● What you need to do
From the listing below, select every line where the word "will" appears.

● Given records
———
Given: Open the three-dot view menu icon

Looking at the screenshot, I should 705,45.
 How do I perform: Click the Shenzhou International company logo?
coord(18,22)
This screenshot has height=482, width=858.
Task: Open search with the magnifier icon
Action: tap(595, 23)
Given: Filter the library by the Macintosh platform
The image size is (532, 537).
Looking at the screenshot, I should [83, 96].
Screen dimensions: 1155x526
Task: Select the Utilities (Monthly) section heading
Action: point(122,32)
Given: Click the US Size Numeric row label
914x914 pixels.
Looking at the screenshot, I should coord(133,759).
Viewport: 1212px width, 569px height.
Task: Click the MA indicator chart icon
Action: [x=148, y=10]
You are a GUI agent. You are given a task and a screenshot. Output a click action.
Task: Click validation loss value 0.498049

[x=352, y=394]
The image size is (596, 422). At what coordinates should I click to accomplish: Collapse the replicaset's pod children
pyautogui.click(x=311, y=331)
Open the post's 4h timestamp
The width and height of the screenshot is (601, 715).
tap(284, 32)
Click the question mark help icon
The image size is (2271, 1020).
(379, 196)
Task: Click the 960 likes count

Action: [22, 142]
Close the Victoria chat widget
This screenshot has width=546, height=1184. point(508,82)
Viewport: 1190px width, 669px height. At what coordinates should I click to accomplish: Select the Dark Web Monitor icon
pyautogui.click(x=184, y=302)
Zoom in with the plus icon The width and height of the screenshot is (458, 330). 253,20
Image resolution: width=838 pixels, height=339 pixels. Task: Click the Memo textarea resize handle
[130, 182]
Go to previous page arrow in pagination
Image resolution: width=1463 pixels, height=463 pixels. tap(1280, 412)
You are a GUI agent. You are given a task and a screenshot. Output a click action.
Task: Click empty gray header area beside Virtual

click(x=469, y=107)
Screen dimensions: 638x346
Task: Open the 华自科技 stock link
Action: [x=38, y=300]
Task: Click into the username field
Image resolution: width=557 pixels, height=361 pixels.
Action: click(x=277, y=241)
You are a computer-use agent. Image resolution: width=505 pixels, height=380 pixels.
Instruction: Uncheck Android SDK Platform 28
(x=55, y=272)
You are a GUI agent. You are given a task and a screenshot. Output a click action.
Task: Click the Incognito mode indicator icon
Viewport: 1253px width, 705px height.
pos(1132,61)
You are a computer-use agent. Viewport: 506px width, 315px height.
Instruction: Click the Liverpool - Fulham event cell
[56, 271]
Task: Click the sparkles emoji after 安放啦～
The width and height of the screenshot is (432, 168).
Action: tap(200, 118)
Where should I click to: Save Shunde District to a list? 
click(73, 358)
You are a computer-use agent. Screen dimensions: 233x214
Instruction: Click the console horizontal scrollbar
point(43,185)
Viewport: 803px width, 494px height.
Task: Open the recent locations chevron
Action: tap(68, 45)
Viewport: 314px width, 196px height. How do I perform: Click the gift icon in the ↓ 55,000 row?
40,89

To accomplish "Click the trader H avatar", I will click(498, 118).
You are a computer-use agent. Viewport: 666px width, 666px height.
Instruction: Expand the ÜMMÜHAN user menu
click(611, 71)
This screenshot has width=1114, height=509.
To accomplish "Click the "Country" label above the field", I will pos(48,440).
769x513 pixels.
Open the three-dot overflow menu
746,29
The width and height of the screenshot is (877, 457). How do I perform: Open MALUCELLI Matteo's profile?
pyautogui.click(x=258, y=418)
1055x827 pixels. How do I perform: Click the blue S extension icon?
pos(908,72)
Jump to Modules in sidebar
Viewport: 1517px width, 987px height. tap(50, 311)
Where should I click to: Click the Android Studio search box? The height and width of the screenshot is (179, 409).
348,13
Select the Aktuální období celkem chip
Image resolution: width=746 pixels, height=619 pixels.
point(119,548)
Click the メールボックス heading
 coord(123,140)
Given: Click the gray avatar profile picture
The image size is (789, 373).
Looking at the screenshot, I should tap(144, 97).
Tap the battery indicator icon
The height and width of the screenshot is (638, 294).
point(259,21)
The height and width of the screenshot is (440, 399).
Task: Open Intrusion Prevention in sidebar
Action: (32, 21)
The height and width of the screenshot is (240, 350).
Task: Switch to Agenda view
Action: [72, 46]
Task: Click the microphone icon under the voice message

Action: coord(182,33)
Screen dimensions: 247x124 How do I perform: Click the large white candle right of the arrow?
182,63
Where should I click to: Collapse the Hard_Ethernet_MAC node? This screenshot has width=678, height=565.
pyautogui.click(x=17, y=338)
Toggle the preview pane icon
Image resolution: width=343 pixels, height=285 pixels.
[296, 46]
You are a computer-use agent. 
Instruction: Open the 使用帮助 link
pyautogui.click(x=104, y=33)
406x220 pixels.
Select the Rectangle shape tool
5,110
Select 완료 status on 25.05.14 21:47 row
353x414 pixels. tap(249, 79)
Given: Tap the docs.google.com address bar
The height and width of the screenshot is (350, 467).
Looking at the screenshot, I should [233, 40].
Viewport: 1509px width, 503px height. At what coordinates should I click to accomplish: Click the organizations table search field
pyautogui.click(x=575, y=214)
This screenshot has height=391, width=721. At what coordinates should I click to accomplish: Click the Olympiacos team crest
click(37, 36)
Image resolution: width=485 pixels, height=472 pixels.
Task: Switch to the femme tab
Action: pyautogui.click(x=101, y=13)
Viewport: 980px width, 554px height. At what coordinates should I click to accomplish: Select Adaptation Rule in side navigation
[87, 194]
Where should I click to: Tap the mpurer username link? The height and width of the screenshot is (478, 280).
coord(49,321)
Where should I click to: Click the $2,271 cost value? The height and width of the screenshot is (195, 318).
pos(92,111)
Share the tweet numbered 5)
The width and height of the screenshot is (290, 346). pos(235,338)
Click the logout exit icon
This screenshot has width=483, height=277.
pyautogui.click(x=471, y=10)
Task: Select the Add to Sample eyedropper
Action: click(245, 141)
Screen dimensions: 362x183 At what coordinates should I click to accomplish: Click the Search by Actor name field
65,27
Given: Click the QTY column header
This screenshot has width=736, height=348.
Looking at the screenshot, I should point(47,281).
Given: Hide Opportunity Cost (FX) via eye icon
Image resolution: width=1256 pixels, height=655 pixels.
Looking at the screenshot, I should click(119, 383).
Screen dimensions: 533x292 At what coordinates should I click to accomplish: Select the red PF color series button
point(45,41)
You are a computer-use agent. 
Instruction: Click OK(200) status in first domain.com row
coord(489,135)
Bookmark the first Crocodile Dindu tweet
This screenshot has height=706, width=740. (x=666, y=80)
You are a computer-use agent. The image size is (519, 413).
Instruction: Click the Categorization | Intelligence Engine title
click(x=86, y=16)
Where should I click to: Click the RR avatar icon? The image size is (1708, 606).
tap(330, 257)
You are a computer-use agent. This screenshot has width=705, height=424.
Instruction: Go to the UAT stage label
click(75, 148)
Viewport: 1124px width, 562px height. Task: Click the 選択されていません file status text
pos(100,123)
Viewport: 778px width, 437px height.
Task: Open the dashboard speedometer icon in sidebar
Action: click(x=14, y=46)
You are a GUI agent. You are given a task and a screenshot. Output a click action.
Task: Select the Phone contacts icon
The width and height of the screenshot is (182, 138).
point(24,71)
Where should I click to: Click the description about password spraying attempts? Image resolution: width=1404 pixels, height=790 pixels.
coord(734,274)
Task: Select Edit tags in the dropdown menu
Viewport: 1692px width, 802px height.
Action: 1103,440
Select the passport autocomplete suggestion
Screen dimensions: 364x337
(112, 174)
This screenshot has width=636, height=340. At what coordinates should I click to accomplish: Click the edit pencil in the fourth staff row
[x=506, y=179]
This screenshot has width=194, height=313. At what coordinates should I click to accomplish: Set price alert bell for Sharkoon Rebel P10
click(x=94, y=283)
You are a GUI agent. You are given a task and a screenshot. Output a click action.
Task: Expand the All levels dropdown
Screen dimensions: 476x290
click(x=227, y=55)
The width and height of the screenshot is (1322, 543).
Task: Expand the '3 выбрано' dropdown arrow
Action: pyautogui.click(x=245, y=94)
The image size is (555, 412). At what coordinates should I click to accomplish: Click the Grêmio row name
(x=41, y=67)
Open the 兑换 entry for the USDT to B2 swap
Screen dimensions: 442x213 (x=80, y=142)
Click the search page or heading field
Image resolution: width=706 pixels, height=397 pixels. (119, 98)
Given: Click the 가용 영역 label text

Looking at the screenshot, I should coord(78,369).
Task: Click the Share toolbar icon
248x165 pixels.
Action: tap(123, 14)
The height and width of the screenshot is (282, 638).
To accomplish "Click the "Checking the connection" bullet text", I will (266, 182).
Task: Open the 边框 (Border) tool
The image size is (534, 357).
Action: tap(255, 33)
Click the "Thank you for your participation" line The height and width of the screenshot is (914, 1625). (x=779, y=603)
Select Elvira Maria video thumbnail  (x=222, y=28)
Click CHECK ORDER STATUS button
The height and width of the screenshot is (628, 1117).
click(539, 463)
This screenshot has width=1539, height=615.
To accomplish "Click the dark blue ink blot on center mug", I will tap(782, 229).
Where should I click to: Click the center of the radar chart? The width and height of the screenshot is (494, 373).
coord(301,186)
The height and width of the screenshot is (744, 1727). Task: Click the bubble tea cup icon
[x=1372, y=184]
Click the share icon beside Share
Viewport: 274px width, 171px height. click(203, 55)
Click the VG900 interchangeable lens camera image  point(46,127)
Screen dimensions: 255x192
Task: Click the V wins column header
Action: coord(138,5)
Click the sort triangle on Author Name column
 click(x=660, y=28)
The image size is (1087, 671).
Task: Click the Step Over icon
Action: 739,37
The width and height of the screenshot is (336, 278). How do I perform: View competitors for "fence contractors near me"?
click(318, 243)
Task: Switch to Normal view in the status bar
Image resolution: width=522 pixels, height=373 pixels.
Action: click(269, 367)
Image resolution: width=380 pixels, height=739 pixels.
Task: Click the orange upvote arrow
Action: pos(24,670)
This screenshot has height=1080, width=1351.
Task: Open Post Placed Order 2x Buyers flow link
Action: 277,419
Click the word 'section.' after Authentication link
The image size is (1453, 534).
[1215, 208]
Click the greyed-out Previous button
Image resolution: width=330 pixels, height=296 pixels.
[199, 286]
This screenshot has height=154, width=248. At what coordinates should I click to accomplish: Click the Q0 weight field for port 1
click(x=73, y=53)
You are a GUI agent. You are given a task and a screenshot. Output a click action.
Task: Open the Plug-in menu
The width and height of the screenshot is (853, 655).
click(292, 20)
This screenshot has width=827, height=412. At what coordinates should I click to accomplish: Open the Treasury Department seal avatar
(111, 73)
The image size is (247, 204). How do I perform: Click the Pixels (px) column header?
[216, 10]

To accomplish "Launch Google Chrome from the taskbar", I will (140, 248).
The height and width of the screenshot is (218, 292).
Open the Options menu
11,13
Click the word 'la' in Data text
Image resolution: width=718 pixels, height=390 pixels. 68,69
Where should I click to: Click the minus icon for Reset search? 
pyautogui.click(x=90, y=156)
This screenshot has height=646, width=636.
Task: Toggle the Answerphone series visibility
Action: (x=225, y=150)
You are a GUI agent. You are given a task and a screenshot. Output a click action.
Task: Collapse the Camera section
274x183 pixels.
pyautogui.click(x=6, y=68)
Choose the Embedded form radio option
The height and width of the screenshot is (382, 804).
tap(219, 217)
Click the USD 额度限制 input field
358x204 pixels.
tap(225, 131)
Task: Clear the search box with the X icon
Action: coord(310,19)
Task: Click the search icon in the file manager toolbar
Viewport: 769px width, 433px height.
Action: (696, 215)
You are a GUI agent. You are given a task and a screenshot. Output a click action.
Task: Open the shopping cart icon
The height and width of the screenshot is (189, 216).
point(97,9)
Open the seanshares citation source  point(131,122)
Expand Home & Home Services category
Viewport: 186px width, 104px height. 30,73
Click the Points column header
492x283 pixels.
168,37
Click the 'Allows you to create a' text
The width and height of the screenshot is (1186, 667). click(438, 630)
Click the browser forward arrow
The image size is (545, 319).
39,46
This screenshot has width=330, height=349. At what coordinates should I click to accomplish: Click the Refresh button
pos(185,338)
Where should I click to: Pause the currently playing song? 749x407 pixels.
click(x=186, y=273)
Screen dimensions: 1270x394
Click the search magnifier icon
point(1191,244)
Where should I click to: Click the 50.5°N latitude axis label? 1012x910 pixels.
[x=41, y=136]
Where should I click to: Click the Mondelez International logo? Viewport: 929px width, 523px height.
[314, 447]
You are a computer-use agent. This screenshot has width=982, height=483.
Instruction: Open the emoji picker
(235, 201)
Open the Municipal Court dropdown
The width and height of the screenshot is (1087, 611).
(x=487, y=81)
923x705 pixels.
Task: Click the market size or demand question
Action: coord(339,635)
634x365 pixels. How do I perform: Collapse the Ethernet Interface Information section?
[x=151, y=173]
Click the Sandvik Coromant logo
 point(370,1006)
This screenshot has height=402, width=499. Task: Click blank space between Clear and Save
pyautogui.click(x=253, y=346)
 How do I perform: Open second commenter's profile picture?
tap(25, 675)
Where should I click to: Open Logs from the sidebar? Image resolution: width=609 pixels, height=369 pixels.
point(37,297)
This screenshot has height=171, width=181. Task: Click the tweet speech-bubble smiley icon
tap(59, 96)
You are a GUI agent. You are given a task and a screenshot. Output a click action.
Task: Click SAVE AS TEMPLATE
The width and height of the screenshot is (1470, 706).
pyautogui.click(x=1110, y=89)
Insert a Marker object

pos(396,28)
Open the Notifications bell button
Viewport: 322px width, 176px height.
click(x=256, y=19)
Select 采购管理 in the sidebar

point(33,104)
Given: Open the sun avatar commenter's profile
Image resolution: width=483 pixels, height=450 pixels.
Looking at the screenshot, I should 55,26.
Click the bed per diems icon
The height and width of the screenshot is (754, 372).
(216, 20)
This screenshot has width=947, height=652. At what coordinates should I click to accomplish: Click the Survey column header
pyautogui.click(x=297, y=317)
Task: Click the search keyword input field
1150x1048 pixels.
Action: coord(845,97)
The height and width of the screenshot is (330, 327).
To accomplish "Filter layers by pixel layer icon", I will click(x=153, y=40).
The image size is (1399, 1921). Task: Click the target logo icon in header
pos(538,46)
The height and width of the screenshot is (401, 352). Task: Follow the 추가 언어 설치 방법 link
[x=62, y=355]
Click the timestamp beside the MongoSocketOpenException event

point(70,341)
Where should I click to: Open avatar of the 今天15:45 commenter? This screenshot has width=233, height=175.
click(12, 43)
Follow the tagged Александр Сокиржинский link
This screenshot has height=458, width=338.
———
● Completed exercise
To accomplish "Click the trader H avatar", I will click(498, 118).
To accomplish "Click the "Country" label above the field", I will pos(48,440).
To accomplish "Click the "Checking the connection" bullet text", I will (266, 182).
To accomplish "Click the dark blue ink blot on center mug", I will tap(782, 229).
To accomplish "Launch Google Chrome from the taskbar", I will (140, 248).
To accomplish "Filter layers by pixel layer icon", I will click(x=153, y=40).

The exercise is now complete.